Expostas à precariedade, mulheres grávidas precisam dar à luz sob condições desumanas no Afeganistão desde que o Talibã assumiu o poder da nação. Nos hospitais e maternidades falta energia, ventilação, medicamentos, alimentação e combustíveis para as ambulâncias e geradores.
Em entrevista à BBC, Rabia, que havia parido recentemente em um pequeno hospital na província de Nangarhar, no leste do Afeganistão, confessou que dos três partos pelos quais ela já passou, este último foi o mais difícil. “Foi horrível”, disse.
A gestante não recebeu alimentação nem remédios.
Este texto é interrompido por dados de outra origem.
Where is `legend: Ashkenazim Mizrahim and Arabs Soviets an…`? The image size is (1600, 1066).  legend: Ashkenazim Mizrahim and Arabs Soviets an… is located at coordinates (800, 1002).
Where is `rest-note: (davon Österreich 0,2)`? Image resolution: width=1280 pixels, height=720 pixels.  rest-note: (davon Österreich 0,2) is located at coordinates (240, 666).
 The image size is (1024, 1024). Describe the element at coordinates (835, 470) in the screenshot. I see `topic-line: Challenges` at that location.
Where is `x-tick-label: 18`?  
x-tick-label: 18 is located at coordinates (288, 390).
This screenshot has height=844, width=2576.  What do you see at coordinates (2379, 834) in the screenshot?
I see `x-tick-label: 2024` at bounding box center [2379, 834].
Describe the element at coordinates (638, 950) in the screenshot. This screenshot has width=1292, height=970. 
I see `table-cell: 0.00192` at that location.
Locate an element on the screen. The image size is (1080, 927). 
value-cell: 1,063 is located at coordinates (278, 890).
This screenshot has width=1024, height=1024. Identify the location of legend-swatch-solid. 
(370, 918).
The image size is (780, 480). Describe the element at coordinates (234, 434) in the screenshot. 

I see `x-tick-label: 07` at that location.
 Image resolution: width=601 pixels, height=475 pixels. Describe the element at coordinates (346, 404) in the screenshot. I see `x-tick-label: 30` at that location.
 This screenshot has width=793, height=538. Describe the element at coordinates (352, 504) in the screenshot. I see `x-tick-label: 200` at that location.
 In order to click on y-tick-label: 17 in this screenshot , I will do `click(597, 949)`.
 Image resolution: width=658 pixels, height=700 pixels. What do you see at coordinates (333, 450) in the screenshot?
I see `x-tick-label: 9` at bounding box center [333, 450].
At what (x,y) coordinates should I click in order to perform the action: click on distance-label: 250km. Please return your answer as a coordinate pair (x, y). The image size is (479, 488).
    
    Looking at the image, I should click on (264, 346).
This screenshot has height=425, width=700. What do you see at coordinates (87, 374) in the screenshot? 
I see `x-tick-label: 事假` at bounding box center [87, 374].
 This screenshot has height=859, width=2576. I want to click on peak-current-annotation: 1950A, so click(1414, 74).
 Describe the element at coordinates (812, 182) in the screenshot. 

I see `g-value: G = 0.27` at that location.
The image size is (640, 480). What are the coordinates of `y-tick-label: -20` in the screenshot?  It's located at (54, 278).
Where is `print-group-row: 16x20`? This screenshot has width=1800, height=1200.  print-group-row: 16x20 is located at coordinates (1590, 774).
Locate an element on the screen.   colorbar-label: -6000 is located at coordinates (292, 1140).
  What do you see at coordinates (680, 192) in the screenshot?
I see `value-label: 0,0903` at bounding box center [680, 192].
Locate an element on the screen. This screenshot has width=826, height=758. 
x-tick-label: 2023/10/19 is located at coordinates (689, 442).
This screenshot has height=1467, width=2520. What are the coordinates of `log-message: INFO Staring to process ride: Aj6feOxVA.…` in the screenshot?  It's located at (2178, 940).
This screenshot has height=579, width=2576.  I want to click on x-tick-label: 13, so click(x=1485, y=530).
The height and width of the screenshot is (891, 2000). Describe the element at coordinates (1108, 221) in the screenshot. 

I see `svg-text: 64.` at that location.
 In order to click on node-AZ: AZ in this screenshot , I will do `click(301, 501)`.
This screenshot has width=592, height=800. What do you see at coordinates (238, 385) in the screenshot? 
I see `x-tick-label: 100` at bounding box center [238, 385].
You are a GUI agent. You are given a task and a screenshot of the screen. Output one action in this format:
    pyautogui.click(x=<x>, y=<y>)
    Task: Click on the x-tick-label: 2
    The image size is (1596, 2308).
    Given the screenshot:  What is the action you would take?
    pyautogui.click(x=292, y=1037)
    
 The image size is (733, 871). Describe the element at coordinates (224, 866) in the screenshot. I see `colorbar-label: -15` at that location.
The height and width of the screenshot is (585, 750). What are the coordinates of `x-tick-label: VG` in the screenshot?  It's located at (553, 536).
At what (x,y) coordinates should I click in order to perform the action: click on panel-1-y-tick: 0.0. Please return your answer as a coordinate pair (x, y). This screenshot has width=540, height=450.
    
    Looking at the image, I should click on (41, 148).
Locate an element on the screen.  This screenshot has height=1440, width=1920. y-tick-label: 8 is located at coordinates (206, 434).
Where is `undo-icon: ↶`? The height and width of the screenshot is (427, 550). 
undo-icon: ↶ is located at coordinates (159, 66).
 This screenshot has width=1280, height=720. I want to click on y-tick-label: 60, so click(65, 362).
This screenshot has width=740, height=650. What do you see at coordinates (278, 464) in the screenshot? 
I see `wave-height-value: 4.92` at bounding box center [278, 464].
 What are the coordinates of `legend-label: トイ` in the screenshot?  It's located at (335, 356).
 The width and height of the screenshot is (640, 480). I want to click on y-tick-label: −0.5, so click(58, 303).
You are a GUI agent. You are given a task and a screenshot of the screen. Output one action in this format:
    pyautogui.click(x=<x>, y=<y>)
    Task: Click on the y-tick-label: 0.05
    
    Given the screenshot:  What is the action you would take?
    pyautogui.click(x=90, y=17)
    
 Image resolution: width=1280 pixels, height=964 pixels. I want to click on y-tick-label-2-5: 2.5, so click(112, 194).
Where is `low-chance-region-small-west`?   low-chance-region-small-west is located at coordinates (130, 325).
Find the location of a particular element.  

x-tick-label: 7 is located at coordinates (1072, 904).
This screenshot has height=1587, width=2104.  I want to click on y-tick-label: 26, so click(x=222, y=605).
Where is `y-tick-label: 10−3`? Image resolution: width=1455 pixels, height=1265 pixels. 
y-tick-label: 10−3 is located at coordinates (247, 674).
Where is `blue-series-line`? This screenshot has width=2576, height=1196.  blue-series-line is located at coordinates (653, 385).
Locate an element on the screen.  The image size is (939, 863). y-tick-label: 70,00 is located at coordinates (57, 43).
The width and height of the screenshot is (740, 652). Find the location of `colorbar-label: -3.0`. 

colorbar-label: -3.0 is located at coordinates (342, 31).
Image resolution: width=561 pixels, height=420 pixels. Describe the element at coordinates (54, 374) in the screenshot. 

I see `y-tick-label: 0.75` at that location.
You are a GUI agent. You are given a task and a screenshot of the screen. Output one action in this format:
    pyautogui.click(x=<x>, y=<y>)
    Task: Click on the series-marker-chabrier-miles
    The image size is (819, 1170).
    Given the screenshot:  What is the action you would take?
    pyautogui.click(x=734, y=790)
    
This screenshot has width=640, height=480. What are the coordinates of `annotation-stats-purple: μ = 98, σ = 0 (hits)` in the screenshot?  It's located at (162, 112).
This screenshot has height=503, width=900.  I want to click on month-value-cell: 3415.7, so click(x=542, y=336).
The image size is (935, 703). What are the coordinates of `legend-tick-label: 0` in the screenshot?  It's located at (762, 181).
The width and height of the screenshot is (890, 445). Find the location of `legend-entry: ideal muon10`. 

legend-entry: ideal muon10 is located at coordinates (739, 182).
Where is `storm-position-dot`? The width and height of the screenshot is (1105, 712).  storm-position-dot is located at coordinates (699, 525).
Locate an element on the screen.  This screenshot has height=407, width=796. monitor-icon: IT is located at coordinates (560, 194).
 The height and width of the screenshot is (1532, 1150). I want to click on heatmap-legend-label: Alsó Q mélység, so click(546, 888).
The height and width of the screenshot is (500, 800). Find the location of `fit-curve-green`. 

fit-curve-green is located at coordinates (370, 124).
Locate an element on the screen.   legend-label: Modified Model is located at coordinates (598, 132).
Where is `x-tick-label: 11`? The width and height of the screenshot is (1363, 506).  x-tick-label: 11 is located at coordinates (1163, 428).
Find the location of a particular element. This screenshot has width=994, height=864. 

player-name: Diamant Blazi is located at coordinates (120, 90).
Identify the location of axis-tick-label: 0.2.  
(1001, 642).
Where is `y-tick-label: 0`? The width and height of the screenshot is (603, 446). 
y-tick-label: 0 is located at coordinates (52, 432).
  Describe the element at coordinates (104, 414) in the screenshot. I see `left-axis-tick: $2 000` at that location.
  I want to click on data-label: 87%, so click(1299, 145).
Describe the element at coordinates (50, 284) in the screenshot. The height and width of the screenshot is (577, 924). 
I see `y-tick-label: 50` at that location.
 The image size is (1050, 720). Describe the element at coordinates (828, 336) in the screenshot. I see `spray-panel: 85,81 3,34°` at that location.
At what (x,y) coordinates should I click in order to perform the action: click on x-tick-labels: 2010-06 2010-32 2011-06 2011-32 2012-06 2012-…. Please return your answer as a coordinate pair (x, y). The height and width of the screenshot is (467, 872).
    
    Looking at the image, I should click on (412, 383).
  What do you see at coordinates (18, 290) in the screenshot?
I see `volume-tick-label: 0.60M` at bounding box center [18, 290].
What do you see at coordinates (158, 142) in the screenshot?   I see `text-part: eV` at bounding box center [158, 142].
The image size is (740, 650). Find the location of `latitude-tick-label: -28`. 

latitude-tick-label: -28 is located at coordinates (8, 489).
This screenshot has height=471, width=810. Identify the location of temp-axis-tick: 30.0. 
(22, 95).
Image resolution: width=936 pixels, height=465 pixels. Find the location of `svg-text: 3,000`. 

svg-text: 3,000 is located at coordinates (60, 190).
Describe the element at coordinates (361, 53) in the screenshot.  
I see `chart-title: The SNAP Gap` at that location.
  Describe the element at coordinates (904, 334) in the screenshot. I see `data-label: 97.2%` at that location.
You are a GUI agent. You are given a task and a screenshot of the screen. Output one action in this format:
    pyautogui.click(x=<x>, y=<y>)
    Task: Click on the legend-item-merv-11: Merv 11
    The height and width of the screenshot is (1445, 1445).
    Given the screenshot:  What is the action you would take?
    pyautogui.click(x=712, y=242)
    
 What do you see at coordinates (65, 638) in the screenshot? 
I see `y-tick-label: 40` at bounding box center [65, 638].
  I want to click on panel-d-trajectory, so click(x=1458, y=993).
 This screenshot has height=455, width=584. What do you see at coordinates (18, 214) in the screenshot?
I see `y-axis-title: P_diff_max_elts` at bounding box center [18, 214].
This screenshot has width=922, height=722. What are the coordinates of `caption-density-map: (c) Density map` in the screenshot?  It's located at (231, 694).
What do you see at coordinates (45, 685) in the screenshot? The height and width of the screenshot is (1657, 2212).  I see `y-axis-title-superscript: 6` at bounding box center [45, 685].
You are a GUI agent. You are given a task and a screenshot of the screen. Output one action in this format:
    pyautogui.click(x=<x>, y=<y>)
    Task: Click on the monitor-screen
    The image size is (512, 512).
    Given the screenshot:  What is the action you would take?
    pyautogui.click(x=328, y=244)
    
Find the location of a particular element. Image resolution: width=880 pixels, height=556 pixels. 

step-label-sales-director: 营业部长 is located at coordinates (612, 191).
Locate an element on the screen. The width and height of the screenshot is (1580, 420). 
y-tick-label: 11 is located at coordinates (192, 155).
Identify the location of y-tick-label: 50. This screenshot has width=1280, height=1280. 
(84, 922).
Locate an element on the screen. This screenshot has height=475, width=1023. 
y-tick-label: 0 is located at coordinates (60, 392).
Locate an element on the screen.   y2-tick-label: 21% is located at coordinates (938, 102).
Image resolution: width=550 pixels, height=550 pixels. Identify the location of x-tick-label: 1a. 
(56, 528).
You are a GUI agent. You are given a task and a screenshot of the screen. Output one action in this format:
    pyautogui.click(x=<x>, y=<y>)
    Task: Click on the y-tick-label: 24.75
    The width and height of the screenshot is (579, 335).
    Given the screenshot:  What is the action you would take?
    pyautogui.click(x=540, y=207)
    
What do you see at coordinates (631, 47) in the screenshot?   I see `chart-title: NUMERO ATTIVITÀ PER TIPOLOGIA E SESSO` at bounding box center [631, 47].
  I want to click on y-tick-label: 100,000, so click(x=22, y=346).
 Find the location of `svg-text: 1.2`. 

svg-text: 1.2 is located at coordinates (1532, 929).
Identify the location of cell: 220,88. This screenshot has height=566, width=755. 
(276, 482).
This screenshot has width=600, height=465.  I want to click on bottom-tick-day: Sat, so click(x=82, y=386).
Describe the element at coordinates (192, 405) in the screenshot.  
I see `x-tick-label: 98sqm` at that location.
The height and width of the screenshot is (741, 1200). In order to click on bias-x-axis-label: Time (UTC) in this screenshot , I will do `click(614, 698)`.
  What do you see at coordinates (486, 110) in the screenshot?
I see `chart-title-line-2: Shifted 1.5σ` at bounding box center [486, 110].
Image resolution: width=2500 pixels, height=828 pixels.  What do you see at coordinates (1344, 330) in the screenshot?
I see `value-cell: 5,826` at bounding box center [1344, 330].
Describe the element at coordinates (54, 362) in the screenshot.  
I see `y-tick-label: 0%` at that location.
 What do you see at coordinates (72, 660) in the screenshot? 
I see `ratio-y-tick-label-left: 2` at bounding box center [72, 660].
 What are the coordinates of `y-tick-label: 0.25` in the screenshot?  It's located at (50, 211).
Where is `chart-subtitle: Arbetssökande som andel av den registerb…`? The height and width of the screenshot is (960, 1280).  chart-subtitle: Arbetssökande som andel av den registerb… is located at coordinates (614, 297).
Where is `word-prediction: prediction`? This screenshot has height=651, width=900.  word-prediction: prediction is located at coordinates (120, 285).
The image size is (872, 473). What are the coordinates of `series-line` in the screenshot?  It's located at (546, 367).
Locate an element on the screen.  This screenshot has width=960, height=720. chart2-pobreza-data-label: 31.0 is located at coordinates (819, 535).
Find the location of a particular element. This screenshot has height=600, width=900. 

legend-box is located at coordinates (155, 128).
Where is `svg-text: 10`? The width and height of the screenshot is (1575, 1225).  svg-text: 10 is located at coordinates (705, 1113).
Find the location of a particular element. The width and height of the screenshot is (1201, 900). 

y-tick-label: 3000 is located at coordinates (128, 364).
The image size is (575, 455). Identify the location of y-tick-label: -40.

Comumente fornecidos por outros países antes do congelamento da ajuda estrangeira, a medicação agora só está disponível para compra.
Abida, a parteira de Rabia, relatou que, no hospital, por falta de ventilação artificial, a temperatura dentro do estabelecimento chegava a 43°C. A energia havia sido cortada e, por falta de combustível, os geradores não podiam ser acionados. No escuro, a profissional teve que realizar o parto com o auxílio da lanterna de um celular.
“Foi uma das piores experiências que já tive no meu trabalho. Foi muito doloroso. Mas esta é a nossa história de todas as noites e todos os dias no hospital desde que o Talibã assumiu o poder”, afirmou Abida.
O cenário muito se assemelha ao de 20 anos atrás, antes da invasão das tropas dos Estados Unidos. Após a tomada, houve uma melhora significativa no atendimento materno e neonatal, no entanto, o progresso vem se desfazendo rapidamente.
Em um país que, de acordo com a Organização Mundial da Saúde (OMS), tem uma das piores taxas de mortalidade materna e infantil do mundo, expor as mães e os seus bebês a essas realidades é contribuir para que os números sejam cada vez mais crescentes.
Atualmente, a cada 100 mil nascidos vivos, em média, 638 mulheres morrem no parto. Apesar do número já alarmante, o Fundo de População das Nações Unidas (UNFPA) estima que, sem apoio imediato para mulheres e meninas, podem haver 51 mil óbitos maternos adicionais, além de 4,8 milhões de gestações indesejadas.
“As unidades de saúde primárias em todo o Afeganistão estão entrando em colapso. As taxas de mortalidade materna e infantil vão aumentar, infelizmente”, ressentiu o chefe de saúde pública do Afeganistão Wahid Majrooh.
Restrições
Além dos problemas de abastecimento, as restrições do Talibã às mulheres estão sendo ainda mais prejudiciais ao já frágil sistema de saúde do país. Hospitais e clínicas estão sendo obrigados a permitir que apenas mulheres atendam pacientes do sexo feminino. No entanto, tanto as profissionais como as pacientes só podem trabalhar ou comparecer ao centro médico companhadas de algum parente do sexo masculino.
Sob tais medidas controladoras prevê-se que muitas mulheres não comparecerão a exames importantes durante a gravidez. Da mesma forma, muitas trabalhadoras de saúde não irão trabalhar.
Nas clínicas, médicos e enfermeiros homens só podem realizar o atendimento de uma mulher na presença de duas ou mais pessoas, caso contrário, é exposto a agressões ou repreensões mais severas.
Somada à realidade da Covid-19, que ainda resulta em números crescentes de contágio e óbito no país, o cenário é de terror e falta esperança.
“A situação está piorando a cada dia que passa”, disse Abida, que agora desempenha suas funções de parteira com uma sensação de desesperança. “Ninguém sabe o que será de nós.”